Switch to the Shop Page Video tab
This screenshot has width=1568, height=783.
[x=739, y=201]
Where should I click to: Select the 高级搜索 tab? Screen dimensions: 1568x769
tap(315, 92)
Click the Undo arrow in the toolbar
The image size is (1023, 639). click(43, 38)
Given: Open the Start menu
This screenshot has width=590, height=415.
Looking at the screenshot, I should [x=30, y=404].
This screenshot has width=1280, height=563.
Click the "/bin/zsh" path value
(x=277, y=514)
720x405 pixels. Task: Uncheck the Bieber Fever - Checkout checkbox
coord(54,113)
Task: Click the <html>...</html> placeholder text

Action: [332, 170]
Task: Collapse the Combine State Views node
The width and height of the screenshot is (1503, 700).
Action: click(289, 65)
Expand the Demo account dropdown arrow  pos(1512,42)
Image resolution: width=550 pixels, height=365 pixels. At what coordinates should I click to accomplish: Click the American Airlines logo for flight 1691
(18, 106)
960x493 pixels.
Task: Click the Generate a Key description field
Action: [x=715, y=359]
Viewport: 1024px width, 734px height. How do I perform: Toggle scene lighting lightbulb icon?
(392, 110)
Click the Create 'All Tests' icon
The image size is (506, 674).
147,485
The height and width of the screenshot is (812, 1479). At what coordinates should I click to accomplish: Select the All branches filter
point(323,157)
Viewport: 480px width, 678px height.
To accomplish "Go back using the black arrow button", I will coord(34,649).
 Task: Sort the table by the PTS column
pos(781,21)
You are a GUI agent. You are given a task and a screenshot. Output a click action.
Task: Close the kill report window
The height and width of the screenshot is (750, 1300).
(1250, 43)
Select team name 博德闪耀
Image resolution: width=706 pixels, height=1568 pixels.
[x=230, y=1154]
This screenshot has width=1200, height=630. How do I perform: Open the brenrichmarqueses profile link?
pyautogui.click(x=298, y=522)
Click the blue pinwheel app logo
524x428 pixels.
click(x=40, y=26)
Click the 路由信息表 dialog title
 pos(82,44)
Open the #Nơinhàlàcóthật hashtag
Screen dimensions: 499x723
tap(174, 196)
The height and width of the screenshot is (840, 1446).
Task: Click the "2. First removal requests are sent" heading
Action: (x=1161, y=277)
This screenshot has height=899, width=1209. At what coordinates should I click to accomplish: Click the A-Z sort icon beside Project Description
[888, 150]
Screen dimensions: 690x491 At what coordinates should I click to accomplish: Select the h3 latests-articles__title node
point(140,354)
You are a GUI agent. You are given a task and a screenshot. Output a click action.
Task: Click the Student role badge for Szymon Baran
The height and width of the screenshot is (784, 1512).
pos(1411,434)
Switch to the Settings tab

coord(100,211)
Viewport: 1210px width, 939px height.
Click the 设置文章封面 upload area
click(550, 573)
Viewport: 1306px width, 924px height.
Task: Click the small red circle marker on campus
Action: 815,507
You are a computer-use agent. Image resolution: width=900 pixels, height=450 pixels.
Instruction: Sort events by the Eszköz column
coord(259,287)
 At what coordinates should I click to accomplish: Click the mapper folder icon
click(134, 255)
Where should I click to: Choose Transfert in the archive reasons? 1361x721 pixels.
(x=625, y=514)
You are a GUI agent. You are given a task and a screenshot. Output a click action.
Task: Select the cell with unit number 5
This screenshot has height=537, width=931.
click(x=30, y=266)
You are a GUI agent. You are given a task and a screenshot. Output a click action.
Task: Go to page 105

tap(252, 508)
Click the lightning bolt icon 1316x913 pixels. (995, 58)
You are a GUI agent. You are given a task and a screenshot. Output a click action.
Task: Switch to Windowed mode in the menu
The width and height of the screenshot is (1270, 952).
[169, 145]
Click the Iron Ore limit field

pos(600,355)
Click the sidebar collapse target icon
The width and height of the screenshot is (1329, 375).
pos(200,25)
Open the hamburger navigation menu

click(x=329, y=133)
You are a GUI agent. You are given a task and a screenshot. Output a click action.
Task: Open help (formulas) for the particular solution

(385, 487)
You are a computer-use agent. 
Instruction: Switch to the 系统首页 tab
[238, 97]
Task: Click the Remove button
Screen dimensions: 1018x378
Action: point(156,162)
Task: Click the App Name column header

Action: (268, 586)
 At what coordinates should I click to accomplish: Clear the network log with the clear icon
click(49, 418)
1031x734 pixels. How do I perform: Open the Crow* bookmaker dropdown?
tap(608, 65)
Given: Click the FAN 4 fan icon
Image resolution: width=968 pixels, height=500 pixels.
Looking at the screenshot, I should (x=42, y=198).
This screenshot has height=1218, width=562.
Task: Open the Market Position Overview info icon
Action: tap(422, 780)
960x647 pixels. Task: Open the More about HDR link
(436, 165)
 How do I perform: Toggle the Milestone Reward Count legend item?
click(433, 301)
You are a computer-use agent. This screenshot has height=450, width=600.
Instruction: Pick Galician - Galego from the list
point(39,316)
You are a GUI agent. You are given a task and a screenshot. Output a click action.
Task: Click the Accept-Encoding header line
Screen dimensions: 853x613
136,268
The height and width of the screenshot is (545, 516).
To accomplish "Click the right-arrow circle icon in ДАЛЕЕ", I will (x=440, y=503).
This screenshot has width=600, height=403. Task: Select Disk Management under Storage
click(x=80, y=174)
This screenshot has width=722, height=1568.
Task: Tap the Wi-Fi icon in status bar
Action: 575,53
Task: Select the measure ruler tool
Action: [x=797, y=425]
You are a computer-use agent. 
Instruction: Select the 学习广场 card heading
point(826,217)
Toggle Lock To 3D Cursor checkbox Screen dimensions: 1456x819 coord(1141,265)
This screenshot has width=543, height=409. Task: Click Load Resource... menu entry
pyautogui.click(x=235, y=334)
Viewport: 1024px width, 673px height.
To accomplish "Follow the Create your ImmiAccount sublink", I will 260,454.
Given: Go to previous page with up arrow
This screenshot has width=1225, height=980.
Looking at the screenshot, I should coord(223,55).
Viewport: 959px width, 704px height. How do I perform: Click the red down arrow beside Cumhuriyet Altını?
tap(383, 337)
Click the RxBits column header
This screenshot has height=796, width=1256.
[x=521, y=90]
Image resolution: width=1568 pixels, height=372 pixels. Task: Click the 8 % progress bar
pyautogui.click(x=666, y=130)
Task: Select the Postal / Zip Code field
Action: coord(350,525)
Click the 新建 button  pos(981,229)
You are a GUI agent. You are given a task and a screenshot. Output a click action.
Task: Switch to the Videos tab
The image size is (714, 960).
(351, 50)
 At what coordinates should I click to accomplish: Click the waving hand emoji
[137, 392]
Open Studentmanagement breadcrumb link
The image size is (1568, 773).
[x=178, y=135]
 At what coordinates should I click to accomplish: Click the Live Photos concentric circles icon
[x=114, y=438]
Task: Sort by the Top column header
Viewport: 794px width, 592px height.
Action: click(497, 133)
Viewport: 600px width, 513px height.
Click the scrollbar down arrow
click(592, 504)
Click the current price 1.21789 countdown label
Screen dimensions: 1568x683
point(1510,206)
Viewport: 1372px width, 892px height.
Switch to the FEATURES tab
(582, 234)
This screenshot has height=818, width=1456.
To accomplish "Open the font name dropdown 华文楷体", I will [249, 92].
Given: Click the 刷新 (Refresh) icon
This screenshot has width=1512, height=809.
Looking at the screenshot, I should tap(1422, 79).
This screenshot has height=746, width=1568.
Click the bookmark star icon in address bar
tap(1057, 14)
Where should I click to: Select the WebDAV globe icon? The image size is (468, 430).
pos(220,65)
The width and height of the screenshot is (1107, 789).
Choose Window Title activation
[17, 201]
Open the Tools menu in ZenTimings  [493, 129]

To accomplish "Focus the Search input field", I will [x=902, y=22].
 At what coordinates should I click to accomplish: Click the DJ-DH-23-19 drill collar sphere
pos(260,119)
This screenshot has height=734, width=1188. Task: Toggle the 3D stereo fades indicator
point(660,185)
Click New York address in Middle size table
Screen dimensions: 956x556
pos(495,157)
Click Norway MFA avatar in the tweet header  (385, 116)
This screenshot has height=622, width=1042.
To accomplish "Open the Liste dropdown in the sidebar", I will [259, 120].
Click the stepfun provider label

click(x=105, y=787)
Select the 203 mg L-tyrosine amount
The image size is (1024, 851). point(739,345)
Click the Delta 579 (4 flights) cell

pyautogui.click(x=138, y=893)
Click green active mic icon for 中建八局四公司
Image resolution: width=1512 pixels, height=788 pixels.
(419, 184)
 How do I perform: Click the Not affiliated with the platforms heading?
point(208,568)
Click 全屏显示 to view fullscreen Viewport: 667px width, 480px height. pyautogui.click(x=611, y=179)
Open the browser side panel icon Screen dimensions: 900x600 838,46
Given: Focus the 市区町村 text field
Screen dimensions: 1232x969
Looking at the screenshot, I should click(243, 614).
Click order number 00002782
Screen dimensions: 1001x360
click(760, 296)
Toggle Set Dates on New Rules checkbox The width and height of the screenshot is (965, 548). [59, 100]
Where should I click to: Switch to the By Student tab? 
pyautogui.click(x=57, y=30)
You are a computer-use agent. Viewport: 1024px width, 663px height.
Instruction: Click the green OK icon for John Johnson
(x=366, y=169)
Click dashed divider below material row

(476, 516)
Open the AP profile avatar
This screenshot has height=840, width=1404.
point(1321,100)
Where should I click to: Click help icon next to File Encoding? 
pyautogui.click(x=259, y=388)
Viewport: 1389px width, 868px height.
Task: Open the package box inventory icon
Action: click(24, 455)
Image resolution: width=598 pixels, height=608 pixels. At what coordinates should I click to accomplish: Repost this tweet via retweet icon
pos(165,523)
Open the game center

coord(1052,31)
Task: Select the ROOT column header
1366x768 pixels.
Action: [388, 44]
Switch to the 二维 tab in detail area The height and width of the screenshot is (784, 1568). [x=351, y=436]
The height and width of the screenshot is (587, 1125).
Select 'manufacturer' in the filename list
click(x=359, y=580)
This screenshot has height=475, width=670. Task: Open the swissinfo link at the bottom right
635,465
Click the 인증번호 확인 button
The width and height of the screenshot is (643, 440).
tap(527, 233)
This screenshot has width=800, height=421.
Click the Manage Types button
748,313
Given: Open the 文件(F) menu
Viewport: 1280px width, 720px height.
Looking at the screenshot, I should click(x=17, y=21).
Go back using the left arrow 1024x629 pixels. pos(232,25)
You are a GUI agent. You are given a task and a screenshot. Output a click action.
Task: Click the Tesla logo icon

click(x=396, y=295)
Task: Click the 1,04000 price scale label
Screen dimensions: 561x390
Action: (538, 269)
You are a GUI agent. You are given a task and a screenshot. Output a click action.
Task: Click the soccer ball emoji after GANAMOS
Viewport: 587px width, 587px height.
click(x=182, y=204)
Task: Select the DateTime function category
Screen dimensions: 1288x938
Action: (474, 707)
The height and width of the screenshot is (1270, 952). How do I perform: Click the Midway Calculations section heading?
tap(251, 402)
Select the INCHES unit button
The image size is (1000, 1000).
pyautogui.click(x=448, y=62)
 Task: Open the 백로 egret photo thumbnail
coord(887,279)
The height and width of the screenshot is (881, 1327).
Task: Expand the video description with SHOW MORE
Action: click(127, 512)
····················
→ WHAT TO WORK ON:
Copy the records word for word, beginning at the line that contains "Task: Select the DateTime function category" and ending with the final line of the records.

→ TASK SOLUTION:
Task: Select the DateTime function category
Screen dimensions: 1288x938
Action: (474, 707)
The height and width of the screenshot is (1270, 952). How do I perform: Click the Midway Calculations section heading?
tap(251, 402)
Select the INCHES unit button
The image size is (1000, 1000).
pyautogui.click(x=448, y=62)
 Task: Open the 백로 egret photo thumbnail
coord(887,279)
The height and width of the screenshot is (881, 1327).
Task: Expand the video description with SHOW MORE
Action: click(127, 512)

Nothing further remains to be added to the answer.